Report: Pentagon investigates YouTube video of U.S. troops

CNET
Nov. 30, 2006

The U.S. Department of Defense is investigating at least two video clips that appear to show American soldiers in an unfavorable light during contacts with Iraqi children, according to a report in the British newspaper, the Metro.

A clip found on YouTube titled "Iraqi Kid Runs For Water" appears to show U.S. soldiers amusing themselves by watching children chase their truck in the hope the soldiers will make good on their offer of a water bottle.

"You want some water? Keep running," shouts a soldier, who laughs at the scampering boys. He asks, presumably whoever is taping the scene "Are you getting this?"

Another video features a soldier complaining about orders forbidding him from using deadly force against rock-throwing youngsters.

The Internet has spread uncensored images of war to the public like never before. Donald Rumsfeld, the outgoing U.S. Secretary of Defense, has suggested the U.S. military is not well prepared to fight a propaganda war in the Internet age.

Perhaps the most famous example of how images circulated on the Internet has hurt the U.S. mission in Iraq are the photos taken at Abu Ghraib prison. The pictures of naked men being led around on leashes and stacked up on top of each other like cordwood was denounced by even the closest U.S. allies.

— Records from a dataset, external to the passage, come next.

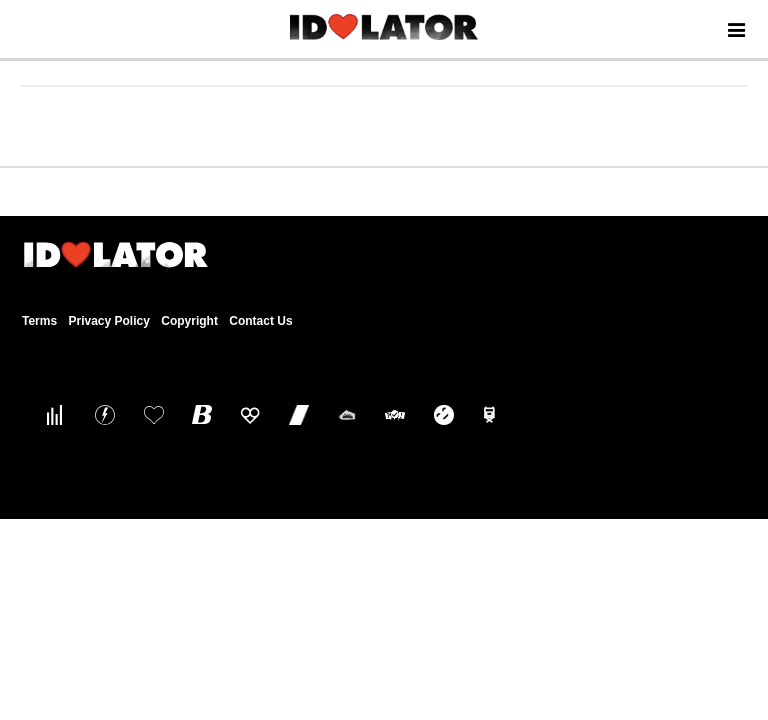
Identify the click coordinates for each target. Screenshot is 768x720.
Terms (39, 321)
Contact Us (260, 321)
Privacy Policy (108, 321)
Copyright (189, 321)
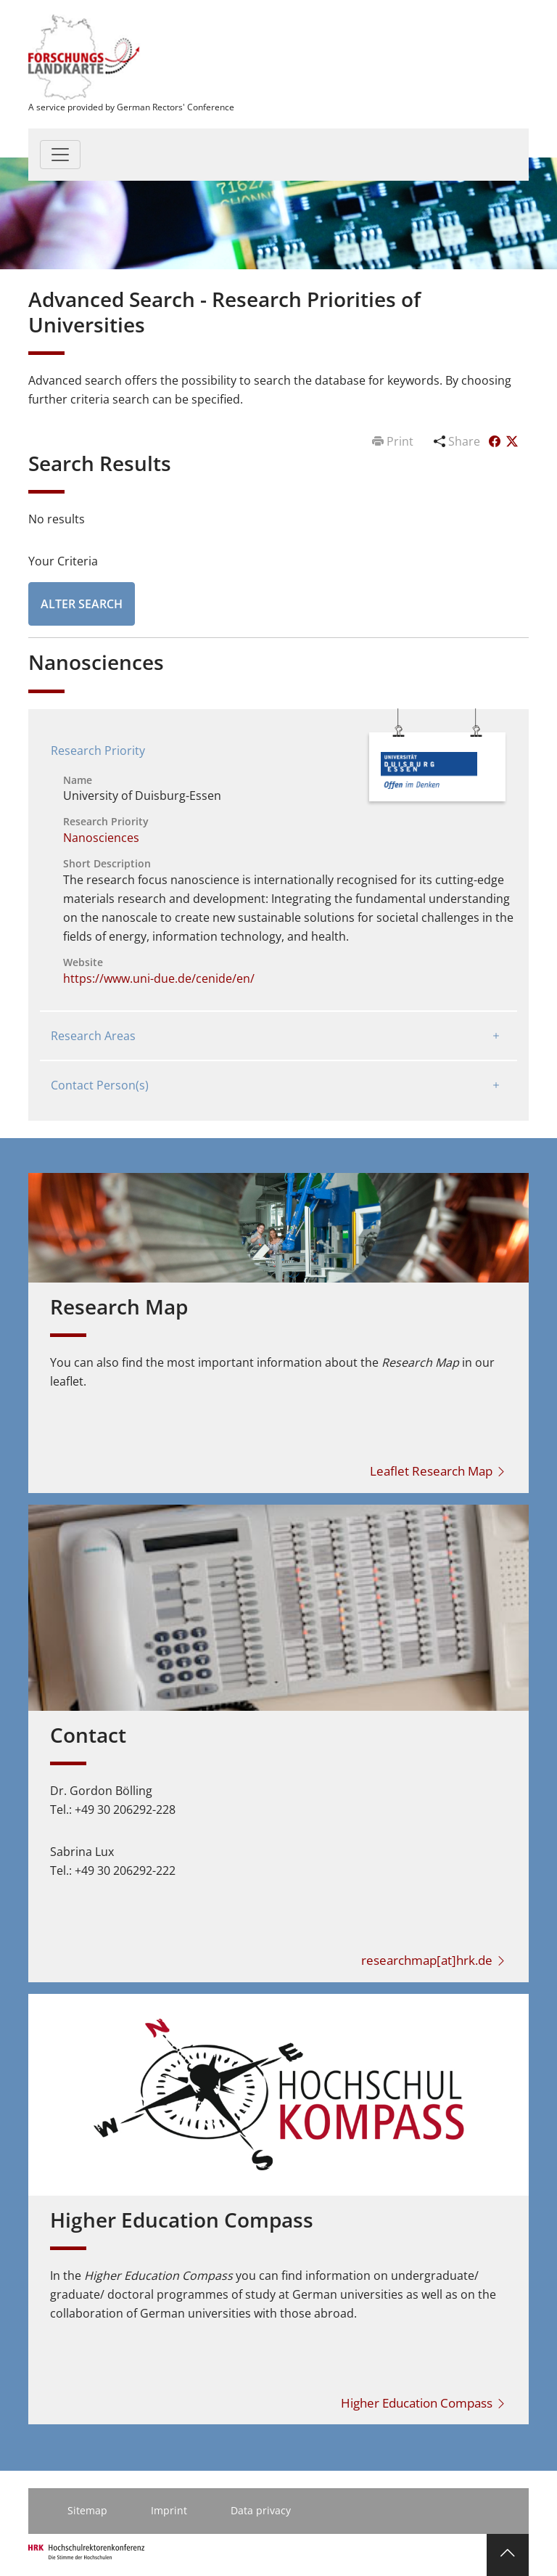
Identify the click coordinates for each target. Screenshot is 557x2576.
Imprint (169, 2510)
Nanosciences (101, 838)
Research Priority (98, 751)
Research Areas (93, 1036)
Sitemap (87, 2510)
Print (394, 441)
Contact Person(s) (100, 1085)
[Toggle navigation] (60, 154)
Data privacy (261, 2510)
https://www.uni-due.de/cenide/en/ (159, 978)
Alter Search (82, 604)
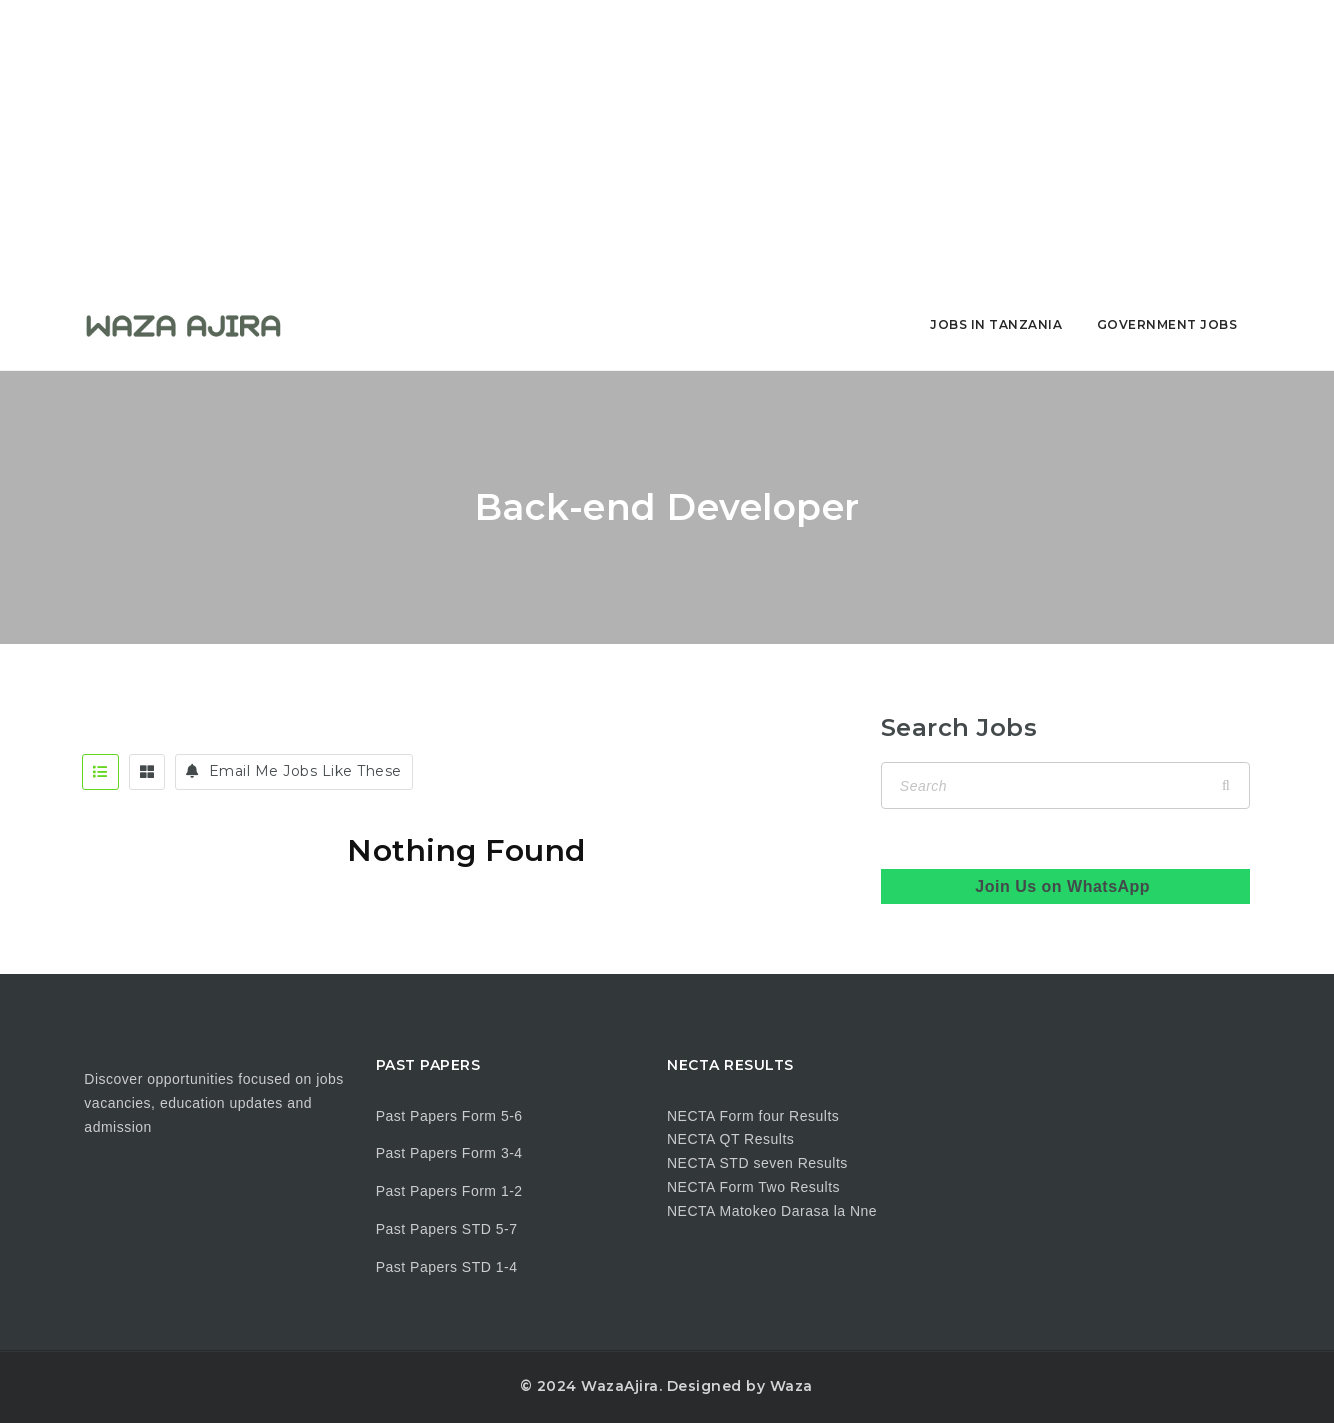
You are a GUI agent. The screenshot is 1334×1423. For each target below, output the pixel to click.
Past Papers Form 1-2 (449, 1191)
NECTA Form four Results (753, 1116)
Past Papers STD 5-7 (447, 1229)
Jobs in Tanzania (996, 324)
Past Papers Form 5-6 (449, 1116)
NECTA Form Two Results (753, 1187)
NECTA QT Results (730, 1139)
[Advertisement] (600, 140)
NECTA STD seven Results (757, 1163)
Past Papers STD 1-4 (447, 1267)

To be sure, none of the videos that have cropped up in the past couple of months on video-sharing sites indicate any wrongdoing on the level of Abu Gharaib.

The video of the truck-chasing children shows them racing to keep up with the soldiers until one by one they begin to give up. A single child continues the pursuit and appears to be rewarded when the soldier tosses the bottle out.

The water, however, is snatched away at the last second by another group of children who happen to be standing nearby.

In the YouTube clip of the truck driver, titled "U.S. military pelted by rocks" a truck convoy is traveling in Iraq while children throw rocks at the vehicles.

"Here is the corner where little (expletive) like to throw rocks at us," says a voice on the profanity-laced video. "According to our first sergeant, we're not allowed to engage these little (expletive). So I'm not going to have my weapon out the window. We're just going to videotape these little (expletive) basically destroying our vehicles."